[Exercise directions]: Scan the material for the word "Dubai", and copy each line where it shows up.

================================

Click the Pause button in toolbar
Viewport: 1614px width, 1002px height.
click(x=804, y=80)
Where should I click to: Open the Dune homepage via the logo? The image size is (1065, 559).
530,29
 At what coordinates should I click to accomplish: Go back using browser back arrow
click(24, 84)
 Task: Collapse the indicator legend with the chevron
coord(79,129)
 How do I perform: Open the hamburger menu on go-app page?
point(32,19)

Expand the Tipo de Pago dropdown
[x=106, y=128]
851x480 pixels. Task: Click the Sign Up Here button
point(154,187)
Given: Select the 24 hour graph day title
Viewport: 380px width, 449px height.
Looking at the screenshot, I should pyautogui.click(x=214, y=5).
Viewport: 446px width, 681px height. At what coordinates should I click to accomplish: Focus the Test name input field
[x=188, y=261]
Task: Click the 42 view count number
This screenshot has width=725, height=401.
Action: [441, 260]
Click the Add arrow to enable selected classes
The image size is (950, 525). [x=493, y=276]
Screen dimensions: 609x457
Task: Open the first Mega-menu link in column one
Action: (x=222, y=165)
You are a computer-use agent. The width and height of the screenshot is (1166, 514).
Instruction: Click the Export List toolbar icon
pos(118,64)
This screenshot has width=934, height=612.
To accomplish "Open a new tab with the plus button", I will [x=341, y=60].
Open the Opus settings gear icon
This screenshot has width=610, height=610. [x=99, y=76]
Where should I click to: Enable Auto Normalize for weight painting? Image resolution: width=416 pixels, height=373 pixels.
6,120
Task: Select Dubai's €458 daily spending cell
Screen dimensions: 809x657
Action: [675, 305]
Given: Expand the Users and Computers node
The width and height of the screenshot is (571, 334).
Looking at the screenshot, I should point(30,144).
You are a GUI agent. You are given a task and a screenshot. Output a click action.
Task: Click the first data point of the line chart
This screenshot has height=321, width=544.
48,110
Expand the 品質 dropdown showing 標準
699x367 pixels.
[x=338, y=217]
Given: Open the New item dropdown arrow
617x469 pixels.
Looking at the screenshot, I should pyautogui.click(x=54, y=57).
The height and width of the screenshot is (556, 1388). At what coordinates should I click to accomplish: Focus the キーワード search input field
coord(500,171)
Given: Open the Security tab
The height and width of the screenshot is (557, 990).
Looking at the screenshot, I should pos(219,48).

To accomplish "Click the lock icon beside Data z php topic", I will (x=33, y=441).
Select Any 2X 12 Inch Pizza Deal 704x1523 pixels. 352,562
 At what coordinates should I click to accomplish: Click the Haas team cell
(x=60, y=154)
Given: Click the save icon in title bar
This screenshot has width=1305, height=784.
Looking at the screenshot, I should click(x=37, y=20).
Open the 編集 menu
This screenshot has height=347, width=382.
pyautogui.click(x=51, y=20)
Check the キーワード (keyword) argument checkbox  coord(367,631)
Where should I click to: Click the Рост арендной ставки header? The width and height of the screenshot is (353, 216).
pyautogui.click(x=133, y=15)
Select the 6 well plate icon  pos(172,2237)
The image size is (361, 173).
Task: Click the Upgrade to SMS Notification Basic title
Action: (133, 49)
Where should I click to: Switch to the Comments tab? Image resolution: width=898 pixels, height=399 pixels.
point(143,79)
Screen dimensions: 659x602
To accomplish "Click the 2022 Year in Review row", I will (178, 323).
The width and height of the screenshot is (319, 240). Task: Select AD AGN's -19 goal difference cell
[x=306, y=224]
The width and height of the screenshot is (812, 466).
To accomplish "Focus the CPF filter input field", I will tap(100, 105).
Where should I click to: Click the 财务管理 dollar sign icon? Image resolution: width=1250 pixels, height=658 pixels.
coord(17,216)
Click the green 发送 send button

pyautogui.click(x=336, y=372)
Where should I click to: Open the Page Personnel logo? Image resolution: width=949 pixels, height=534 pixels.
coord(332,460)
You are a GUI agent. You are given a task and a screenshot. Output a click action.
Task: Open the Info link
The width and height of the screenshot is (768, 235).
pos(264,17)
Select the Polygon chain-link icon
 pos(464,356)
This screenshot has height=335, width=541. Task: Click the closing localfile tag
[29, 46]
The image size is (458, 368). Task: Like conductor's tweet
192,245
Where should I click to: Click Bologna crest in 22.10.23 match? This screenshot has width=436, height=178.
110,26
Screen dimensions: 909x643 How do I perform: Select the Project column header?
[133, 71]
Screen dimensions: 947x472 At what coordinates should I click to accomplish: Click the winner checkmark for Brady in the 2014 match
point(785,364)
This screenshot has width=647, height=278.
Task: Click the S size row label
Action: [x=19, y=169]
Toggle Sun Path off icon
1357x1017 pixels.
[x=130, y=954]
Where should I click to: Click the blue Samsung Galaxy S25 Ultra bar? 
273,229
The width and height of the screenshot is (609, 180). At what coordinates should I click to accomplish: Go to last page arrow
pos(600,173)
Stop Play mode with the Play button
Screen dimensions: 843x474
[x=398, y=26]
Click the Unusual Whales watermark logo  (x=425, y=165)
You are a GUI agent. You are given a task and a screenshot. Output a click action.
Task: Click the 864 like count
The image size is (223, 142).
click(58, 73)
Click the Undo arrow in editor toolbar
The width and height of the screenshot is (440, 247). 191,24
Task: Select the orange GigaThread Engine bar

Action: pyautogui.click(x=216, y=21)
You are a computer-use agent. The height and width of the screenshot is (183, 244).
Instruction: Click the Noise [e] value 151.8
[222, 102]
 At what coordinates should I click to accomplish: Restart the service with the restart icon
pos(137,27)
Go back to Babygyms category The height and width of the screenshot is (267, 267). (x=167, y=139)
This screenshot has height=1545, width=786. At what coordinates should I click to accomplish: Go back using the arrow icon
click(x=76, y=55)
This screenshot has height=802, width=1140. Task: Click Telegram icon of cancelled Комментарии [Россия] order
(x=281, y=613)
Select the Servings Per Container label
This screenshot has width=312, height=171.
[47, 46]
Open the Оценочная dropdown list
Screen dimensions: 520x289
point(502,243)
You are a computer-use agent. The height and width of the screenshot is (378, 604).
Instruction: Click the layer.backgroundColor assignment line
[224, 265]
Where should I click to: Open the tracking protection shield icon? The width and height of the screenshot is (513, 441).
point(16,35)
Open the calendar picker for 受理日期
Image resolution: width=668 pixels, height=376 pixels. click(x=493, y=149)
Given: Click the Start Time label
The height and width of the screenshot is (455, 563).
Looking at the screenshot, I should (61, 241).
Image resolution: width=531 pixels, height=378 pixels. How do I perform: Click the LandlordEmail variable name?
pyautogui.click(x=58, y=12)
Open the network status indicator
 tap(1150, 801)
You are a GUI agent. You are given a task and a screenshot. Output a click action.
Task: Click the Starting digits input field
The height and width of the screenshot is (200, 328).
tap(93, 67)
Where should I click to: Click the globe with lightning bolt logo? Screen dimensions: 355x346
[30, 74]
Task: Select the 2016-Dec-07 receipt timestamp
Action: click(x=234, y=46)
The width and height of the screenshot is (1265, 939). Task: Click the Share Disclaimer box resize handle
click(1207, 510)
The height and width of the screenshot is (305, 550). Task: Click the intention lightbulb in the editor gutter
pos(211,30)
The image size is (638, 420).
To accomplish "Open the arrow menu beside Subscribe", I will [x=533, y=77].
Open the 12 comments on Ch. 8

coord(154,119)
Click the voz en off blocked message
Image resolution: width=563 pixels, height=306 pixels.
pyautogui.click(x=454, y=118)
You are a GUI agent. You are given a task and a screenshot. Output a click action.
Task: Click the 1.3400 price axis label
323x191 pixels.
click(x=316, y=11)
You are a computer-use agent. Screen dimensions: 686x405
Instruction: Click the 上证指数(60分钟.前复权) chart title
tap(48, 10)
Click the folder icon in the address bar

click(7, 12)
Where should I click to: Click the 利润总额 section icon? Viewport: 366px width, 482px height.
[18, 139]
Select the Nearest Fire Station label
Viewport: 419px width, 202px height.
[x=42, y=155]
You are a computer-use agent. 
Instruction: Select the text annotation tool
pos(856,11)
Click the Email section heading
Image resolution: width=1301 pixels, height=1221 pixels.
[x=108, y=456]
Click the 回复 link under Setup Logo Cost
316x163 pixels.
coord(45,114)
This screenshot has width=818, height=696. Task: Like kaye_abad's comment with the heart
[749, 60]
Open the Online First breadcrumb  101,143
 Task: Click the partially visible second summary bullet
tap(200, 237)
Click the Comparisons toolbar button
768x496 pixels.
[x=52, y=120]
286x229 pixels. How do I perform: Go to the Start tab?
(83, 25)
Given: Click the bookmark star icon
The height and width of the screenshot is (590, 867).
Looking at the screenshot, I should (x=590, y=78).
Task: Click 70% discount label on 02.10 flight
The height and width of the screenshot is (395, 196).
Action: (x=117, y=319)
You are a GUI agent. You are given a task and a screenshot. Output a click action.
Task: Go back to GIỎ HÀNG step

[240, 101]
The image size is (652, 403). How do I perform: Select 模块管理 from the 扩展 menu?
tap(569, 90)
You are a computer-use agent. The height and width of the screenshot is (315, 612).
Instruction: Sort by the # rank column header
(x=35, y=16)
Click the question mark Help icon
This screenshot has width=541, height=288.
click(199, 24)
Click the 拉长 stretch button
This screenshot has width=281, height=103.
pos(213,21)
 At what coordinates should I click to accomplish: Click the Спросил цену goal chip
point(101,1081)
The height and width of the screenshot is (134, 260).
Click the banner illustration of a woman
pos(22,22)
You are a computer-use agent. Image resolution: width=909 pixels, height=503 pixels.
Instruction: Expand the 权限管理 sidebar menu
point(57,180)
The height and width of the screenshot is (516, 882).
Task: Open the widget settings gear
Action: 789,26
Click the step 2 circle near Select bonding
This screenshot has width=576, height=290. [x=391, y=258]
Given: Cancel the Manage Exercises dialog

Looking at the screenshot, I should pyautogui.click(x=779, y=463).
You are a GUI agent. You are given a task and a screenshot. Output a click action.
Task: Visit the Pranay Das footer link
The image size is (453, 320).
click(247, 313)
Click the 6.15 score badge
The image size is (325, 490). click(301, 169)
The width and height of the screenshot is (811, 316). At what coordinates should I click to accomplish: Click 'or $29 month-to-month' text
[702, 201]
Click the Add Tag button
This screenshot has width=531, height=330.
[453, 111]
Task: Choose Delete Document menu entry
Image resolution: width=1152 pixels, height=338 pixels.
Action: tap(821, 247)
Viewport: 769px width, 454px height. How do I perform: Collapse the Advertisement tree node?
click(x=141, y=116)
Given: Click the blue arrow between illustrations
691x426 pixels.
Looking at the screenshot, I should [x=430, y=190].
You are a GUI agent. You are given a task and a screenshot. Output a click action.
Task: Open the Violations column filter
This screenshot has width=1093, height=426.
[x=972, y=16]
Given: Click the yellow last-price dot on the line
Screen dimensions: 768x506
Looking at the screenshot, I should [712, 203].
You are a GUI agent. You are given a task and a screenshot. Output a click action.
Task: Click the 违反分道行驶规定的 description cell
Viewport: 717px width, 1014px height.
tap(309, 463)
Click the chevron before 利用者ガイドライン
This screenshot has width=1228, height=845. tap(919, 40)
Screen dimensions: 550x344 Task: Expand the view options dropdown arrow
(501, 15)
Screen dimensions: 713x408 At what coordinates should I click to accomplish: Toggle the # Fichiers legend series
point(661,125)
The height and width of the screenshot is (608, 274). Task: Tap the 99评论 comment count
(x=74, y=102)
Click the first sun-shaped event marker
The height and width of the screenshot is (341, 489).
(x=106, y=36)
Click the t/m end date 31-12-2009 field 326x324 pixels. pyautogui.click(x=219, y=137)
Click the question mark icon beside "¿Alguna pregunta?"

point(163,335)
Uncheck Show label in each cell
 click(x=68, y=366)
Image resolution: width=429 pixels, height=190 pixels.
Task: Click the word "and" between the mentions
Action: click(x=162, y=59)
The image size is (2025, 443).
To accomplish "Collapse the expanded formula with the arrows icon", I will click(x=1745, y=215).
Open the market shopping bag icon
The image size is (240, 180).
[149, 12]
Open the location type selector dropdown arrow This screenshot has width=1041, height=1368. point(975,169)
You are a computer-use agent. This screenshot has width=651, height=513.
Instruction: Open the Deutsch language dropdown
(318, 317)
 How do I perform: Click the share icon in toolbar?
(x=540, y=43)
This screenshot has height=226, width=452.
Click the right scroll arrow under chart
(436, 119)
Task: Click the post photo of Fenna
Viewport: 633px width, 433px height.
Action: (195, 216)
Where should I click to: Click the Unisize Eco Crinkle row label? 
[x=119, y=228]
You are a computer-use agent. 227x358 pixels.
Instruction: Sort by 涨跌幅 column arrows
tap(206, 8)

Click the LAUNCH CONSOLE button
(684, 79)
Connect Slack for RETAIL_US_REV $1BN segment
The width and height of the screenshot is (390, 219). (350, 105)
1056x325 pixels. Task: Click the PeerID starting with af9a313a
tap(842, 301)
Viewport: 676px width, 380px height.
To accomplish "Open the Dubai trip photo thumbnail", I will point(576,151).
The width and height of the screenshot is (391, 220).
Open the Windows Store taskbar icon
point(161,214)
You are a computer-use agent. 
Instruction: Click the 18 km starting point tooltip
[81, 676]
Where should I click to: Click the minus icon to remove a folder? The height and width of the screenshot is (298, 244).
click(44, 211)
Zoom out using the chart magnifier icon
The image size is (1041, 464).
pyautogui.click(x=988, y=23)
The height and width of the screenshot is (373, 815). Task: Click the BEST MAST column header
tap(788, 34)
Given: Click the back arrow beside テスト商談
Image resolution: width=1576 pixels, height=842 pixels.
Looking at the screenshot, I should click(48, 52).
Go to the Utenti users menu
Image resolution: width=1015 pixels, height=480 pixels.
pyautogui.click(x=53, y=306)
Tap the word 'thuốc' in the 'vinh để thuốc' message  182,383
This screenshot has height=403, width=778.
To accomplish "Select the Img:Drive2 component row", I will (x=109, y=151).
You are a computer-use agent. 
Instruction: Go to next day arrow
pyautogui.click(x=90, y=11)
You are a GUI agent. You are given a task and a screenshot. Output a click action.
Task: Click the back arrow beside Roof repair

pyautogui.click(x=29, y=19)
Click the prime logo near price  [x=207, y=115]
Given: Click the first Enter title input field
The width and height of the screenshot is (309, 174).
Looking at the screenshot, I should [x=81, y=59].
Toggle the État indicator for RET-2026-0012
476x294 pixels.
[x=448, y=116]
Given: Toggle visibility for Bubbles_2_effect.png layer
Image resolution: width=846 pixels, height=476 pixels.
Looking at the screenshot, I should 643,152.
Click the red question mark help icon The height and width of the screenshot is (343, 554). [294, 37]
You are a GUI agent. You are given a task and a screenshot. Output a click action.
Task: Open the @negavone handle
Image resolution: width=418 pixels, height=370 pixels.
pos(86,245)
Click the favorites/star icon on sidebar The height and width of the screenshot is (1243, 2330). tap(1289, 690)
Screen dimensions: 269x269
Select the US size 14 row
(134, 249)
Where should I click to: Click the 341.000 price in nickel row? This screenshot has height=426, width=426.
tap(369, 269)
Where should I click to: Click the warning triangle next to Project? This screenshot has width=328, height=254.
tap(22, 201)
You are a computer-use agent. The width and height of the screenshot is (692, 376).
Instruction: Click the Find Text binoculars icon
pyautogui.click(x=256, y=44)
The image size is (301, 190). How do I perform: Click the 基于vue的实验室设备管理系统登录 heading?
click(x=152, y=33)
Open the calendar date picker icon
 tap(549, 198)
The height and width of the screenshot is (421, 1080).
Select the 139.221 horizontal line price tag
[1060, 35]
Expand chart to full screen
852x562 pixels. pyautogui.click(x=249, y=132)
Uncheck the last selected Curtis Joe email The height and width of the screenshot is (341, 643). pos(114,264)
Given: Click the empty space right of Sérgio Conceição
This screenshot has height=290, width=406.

================================

[Reply to the exercise]:
Task: Select Dubai's €458 daily spending cell
To accomplish "Open the Dubai trip photo thumbnail", I will point(576,151).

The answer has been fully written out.